Even more remarkable, the 61-year-old Victorian dairy farmer completed the run wearing overalls and gumboots.

“He was an amazing man for his age,’’ Julie said, “… what he’s done.

“By day 2, 3 and 4 at Colac you are mentally exhausted as well as physically.’’

The walk and ride from Longreach to Brisbane in 2002 saw Julie walking each day while 12 men and one woman rode horses.

Julie’s toes were individually bandaged to prevent blisters and she lost all her toe nails on the journey.

There were half a dozen trucks and caravans to carry supplies, and at night the riders would sleep in the trucks or a tent.

“You could write a book on that ride,’’ Keith said. “The things that took place.

“It would include kangaroos jumping through the sheep fencing and the electric fence that kept the horses safe at night.

“They spread the horses everywhere. It took a plane from the property owner to find them the next day … mine were about 10km away.’’

More often than not Julie would lead them into camp each night. Her main problem was the snoring that came from other tents.

It took 49 days to cover the 1450km then the horses were trucked into Brisbane from Beenleigh due to safety concerns in traffic. That left Julie to walk the last leg.

Keith and Julie’s remarkable adventures highlight how their lives have been well lived.
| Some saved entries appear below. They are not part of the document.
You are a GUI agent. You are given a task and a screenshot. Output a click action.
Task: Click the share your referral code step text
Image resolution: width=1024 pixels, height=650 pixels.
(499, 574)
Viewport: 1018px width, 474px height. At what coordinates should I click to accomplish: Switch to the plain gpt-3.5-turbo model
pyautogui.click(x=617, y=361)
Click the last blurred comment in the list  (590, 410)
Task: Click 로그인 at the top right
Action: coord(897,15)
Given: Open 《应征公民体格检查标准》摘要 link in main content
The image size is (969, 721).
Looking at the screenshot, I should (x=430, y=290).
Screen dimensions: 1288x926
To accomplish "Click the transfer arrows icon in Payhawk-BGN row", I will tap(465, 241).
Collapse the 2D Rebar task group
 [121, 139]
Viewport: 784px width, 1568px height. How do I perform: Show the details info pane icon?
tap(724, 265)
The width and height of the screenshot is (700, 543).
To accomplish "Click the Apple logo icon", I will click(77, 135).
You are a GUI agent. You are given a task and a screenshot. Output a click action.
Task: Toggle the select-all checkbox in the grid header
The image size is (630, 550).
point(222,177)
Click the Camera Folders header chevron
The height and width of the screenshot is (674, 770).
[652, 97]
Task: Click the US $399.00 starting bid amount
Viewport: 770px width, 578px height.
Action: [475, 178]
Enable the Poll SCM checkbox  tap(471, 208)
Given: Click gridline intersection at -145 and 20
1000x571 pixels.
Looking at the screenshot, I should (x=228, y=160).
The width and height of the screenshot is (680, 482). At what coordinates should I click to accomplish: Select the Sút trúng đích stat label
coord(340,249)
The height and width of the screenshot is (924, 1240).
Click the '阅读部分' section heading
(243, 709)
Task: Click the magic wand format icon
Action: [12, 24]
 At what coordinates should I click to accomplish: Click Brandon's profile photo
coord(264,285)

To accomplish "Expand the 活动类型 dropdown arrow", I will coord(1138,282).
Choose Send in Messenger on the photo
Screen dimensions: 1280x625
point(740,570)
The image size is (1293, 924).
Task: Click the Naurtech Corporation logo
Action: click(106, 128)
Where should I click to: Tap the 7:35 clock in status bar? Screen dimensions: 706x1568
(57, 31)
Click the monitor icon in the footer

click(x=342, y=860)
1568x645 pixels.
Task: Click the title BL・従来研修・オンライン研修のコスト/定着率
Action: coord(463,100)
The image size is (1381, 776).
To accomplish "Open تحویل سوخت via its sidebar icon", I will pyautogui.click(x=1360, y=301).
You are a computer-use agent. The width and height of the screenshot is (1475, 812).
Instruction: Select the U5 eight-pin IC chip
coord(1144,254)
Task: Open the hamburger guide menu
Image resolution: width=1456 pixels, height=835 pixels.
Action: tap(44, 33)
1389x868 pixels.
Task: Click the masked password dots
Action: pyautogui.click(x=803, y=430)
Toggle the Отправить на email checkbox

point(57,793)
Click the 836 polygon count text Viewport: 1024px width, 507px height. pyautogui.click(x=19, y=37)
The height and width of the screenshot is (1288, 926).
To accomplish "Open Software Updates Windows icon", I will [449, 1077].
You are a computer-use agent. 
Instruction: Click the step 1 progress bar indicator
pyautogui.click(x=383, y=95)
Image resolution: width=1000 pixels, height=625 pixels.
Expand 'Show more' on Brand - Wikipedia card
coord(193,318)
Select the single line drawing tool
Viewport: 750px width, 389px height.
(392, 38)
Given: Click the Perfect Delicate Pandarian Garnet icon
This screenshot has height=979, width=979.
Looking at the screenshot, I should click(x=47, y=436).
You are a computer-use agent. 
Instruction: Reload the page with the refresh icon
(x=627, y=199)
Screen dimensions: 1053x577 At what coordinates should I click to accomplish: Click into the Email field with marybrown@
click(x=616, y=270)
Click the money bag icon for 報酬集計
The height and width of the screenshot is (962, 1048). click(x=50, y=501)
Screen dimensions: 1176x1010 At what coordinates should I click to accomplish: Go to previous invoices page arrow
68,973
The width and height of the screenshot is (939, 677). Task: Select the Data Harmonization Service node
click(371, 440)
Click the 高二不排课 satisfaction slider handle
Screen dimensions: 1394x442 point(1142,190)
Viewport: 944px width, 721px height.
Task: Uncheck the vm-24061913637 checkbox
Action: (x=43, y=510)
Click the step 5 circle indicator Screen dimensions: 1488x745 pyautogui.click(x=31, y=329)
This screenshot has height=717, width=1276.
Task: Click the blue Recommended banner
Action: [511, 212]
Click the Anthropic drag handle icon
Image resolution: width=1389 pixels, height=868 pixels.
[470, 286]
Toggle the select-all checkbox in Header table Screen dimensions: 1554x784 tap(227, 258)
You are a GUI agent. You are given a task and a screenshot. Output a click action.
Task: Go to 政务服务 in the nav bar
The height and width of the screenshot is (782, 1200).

But it’s the purpose behind many of their expeditions and undertakings that draws you in to listen to their understated yet extraordinary journey.

Their recent endeavour to volunteer at endurance riding events provides inspiration for many.

Horse lovers, those passionate about Australia’s horse heritage, or even people just interested in supporting these fantastic events set in the heart of the Australian bush – it’s great to lend a helping hand.

And their story reminds me, you can take the boy away from horses but you cannot take the horses away from the boy.